Now I am in no way being so bold as to herald the illegal pot grower. But the fact of the matter is, many of these people could pass as Botanists. Many hold the degree. Many who hold that degree are now being hired on at the Licensed Producers in the Canadian MMPR program. This I do herald as a success. The only problem I have with it, is that they are the only ones allowed to grow it. Well, the LP’s and some of the existing MMAR card-holders. At least until the Harper Government appeals the injunction. But don’t you think it’s fabulous to see education from Queen’s University being hired on to collaborate on this medicinal plant? That makes me want to walk right down to the Engineering department of Queens and look at their awesome Bio-wall!
Every February my Dad starts hundreds of flowers and veggies for their numerous gardens. It’s a full time job. And then the next day too. And every day after that until he puts those organic babies in the ground. Mom and Dad had a wee Aphid infestation this spring that took many of their seedlings down. Each morning saw them preening and inspecting trays of Petunias and Marigolds, Blue Poppies too. At the same time, they would assess their moisture levels and give them a gentle misting if needed. But not too much, as seedlings are very susceptible to rot from over-watering. This is the life of a grower. Most growers– legal and otherwise.
Basically, growing any garden is hard work. Yes we’ve all heard about homes that were simply filled with soil and an instant garden of weed arises. But that doesn’t happen very often with anyone who actually loves and respects this plant. In many ways, it’s the illegal growers in their basements and closets who are the most careful. When the alternative to being carefully diligent is six months to a year of mandatory minimum sentencing, you tend to take things more seriously. Cannabis consumers are an educated group. Many know or have a pretty good idea of what their ingesting even when procured by your buddy’s buddeh who knows a friend of a friend. Many will not accept or spend their hard-earned money on something that was grown shoddlily and without safety measures and tender loving care. We’ve heard what it’s like to smoke the body of a spider mite. Ew…. now that’s organic. And finding seeds in your ganga is a total friggin buzz kill. Not to mention the fact that seeds are heavy. So you’ve now spent money on something that you can’t and don’t really want to ingest at all. Most of us tuck those away for when Justin Trudeau legalizes home grows and recreational Cannabis use in 2015.

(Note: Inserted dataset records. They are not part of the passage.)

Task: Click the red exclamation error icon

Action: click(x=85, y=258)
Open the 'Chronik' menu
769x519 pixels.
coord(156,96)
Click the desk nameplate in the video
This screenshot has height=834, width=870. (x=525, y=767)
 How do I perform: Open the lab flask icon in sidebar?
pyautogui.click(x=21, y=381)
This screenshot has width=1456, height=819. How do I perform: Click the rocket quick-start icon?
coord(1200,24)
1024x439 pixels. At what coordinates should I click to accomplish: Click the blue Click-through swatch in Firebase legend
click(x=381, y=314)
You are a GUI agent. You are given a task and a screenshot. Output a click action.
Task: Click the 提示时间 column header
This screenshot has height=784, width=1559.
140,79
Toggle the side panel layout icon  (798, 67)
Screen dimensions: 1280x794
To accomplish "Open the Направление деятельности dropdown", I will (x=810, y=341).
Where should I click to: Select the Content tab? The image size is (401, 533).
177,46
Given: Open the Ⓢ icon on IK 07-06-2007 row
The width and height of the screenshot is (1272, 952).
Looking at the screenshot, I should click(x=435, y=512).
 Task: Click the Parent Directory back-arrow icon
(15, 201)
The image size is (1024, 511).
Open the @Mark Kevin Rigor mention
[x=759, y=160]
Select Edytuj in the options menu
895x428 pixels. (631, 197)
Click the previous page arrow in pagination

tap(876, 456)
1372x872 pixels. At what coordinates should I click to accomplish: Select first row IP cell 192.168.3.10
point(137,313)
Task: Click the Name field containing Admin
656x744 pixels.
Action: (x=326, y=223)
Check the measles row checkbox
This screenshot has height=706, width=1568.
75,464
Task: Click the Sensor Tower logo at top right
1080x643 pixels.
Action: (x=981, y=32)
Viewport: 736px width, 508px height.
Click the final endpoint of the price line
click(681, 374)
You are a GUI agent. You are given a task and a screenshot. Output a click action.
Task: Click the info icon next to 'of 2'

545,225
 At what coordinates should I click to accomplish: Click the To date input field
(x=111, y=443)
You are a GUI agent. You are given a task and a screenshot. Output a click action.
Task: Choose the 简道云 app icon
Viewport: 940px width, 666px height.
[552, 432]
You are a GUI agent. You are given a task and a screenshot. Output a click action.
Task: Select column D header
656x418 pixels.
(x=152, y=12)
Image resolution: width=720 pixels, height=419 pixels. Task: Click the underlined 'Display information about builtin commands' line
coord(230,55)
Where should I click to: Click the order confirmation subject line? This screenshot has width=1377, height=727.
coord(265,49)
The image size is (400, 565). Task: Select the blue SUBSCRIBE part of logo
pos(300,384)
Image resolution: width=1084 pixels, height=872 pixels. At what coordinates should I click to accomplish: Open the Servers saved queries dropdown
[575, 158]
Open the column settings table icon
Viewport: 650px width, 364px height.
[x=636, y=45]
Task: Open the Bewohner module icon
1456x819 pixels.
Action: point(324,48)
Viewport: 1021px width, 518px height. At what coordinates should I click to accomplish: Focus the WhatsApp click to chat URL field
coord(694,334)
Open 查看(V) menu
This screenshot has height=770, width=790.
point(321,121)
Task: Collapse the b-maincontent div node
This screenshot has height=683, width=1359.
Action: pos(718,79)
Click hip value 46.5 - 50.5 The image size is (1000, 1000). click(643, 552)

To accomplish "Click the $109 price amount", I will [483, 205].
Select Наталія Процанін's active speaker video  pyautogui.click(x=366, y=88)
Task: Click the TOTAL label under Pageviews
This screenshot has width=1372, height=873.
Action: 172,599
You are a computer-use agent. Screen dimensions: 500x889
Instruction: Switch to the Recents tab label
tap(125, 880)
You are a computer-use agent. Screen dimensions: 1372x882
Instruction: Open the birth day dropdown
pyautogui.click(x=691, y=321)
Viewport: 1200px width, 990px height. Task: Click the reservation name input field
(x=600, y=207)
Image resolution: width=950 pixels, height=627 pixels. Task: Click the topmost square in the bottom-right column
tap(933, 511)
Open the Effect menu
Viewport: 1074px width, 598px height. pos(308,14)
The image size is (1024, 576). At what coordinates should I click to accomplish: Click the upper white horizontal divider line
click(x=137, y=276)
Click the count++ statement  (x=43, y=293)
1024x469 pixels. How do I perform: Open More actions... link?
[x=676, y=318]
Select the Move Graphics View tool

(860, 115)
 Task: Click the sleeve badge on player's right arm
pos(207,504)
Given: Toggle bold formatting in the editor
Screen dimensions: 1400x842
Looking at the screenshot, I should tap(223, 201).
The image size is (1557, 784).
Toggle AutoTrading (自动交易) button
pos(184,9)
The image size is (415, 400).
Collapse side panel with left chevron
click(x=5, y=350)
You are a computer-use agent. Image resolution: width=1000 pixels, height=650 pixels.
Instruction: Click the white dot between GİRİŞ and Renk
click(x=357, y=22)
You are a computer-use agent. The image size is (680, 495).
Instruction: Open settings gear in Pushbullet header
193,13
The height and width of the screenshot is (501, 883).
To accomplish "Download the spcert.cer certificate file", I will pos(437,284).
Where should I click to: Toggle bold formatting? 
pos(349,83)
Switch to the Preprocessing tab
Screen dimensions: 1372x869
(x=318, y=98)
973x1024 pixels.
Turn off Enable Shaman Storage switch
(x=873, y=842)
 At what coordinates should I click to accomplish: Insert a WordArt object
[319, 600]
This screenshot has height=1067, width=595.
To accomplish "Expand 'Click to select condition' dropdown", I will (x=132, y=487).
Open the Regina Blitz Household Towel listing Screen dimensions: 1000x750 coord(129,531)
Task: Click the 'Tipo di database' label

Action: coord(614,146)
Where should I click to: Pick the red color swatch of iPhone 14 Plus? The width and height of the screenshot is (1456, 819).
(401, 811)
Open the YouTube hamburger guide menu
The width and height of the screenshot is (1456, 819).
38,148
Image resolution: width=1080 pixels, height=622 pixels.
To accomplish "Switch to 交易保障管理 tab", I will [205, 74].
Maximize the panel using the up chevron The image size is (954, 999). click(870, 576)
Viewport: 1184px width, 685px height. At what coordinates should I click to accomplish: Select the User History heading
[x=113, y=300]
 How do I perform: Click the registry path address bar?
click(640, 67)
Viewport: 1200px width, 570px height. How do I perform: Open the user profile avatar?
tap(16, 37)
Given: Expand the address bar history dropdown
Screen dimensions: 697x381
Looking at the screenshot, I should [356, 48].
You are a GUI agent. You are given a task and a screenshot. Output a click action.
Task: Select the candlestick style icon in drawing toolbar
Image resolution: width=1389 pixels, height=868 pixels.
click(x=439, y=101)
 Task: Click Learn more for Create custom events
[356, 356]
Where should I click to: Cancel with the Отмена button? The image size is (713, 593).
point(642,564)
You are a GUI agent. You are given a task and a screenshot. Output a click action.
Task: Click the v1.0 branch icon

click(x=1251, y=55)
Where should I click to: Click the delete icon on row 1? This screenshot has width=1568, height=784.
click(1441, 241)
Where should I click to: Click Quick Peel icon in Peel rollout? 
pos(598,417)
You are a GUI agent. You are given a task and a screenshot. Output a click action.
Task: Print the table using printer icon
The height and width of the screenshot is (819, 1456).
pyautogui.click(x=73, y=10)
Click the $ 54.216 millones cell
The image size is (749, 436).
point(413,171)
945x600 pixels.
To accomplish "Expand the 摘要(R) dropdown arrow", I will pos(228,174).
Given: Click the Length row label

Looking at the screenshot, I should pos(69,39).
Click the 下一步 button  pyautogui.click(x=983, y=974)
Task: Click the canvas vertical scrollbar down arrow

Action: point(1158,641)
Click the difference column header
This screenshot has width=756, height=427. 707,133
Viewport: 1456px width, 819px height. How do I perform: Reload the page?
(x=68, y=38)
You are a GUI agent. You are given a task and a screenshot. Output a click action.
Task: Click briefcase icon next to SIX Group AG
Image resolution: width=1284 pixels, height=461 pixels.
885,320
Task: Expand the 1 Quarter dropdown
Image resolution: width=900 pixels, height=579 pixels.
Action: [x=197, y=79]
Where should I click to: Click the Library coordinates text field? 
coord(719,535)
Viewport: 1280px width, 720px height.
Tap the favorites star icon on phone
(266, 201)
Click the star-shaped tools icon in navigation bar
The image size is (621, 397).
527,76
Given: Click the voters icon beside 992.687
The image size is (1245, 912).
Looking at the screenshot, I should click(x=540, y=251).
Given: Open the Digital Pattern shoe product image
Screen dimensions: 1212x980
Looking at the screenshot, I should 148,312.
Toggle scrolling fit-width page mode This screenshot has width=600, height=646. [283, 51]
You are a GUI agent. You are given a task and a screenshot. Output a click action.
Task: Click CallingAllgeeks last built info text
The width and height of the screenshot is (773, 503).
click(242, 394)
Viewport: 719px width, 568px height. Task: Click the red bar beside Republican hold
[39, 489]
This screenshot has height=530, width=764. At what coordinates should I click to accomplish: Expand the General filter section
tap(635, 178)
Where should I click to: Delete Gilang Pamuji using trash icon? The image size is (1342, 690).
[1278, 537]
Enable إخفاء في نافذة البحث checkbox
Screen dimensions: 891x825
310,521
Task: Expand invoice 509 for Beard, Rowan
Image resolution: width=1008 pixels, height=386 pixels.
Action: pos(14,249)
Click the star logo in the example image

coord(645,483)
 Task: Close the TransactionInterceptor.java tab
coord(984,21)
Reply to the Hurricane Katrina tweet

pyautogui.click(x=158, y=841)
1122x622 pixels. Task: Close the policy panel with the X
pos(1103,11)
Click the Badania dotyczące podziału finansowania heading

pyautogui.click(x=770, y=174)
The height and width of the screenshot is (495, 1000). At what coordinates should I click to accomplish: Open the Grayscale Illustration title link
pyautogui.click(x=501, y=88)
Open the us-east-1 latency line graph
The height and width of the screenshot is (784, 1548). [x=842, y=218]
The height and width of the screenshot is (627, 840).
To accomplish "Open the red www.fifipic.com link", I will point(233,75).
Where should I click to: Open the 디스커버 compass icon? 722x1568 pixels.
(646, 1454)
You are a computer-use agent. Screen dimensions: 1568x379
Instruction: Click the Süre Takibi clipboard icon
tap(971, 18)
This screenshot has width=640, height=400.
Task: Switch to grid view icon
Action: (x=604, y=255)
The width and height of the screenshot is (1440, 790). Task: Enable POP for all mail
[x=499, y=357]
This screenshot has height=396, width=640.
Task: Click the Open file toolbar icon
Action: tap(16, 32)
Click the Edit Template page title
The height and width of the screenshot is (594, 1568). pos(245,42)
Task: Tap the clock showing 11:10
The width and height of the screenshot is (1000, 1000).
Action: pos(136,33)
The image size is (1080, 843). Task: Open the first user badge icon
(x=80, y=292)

I hold no degree in anything and surely don’t want to learn too much more about cut-throat capitalism. But I know about supply and demand. I know the economy is important, but that it grows based on our excess money. If we could grow our own medicine, just think about all the money we’d have to buy the other shit that’s advertised ad nauseum everywhere we look.
Gardening is therapy. Doctors even recommend and yes prescribe it to calm stress and give your mind a creative outlet to relax with. You can google “Horticultural Therapy” to find out more about Gardening as medicine.